▸ Exercise description
For the word "dropdown", state how many lines of the records include it, with no other text.

★ ★ ★ ★ ★

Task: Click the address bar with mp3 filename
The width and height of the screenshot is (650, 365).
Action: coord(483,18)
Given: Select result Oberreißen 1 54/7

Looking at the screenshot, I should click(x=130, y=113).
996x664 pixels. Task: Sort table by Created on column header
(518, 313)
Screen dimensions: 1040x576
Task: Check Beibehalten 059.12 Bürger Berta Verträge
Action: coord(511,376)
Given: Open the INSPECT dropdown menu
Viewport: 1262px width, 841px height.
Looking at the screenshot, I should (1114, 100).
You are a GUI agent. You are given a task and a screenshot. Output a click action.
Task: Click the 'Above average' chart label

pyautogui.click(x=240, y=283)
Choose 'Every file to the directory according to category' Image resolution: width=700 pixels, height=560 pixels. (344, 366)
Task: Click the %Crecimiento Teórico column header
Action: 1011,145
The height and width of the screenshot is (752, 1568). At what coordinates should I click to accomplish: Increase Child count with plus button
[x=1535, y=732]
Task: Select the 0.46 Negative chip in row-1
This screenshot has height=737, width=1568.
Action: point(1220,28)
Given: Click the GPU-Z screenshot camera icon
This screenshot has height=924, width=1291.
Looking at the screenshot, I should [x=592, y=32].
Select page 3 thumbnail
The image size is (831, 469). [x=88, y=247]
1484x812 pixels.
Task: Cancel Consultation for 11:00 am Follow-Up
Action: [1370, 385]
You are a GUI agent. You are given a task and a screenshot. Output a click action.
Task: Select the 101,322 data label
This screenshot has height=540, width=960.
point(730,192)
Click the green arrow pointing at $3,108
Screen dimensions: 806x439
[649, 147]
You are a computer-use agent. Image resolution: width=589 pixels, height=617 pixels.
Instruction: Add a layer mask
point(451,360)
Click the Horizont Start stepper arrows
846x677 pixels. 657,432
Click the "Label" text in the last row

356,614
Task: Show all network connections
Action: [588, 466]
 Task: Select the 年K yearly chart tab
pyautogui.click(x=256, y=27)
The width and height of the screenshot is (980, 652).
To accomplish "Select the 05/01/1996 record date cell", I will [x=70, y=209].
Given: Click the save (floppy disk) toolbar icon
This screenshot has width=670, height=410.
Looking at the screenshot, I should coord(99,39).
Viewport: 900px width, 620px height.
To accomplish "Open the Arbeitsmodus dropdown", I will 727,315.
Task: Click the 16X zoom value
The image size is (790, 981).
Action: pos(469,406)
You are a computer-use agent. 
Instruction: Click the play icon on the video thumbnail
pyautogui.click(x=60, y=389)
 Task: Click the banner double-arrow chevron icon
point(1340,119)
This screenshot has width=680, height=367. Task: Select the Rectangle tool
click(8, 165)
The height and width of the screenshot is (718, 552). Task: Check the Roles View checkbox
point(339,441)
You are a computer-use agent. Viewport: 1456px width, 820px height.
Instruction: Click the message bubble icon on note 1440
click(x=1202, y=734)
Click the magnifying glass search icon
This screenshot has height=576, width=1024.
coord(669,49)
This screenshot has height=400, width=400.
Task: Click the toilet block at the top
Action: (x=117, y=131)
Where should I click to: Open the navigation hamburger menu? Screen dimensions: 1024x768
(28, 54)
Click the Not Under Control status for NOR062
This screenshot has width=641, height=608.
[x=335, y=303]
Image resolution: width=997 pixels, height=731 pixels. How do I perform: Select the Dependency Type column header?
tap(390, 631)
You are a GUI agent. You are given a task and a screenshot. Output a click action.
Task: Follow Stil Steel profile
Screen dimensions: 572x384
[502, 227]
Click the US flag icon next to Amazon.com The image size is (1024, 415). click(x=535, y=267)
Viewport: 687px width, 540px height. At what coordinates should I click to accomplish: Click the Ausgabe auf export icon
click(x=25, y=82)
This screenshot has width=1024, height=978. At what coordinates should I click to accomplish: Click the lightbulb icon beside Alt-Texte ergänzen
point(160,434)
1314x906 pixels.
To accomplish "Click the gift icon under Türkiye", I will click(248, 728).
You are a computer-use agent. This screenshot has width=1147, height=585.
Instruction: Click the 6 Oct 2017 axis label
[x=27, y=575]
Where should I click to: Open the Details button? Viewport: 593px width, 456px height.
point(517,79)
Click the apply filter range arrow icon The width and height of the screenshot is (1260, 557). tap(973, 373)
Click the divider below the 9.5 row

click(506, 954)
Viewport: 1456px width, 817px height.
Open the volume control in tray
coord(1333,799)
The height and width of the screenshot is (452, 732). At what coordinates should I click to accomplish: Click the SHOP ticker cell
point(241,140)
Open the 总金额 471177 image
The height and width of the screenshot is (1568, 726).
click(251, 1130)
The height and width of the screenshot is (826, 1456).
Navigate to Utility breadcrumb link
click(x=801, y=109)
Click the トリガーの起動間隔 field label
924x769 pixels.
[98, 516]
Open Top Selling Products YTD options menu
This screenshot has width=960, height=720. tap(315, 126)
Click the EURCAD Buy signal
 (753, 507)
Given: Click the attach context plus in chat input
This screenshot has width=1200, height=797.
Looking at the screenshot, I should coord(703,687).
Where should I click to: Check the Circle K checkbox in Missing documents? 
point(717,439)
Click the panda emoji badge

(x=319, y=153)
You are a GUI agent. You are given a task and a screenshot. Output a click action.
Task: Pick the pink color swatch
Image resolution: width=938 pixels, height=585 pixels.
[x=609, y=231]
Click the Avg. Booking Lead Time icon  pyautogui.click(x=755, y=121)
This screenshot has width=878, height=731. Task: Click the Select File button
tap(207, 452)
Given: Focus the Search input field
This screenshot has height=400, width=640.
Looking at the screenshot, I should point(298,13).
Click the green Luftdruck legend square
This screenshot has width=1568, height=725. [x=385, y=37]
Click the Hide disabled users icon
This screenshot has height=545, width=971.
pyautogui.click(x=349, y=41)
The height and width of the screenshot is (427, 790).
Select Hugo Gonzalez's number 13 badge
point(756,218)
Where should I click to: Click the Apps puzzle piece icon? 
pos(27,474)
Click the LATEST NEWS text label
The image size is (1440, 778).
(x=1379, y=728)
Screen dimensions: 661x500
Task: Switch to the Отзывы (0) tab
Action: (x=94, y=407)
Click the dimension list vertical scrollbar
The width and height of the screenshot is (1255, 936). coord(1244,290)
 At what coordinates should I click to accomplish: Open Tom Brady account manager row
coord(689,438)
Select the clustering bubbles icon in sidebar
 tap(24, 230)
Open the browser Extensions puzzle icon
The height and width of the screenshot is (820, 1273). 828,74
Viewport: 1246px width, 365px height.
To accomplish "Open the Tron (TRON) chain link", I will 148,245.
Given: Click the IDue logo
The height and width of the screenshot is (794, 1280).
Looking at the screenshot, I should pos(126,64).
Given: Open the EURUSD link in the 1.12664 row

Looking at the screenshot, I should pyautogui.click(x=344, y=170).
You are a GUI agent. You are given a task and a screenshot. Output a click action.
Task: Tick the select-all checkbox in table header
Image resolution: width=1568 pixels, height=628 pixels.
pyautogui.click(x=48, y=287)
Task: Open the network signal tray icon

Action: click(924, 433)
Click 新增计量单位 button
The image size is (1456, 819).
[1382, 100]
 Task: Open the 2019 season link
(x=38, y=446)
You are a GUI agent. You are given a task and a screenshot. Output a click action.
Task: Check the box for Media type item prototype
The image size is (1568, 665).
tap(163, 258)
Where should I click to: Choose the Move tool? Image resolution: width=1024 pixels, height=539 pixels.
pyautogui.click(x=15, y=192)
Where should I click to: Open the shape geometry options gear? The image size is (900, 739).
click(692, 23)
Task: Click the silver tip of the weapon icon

★ ★ ★ ★ ★

▸ Solved exercise
2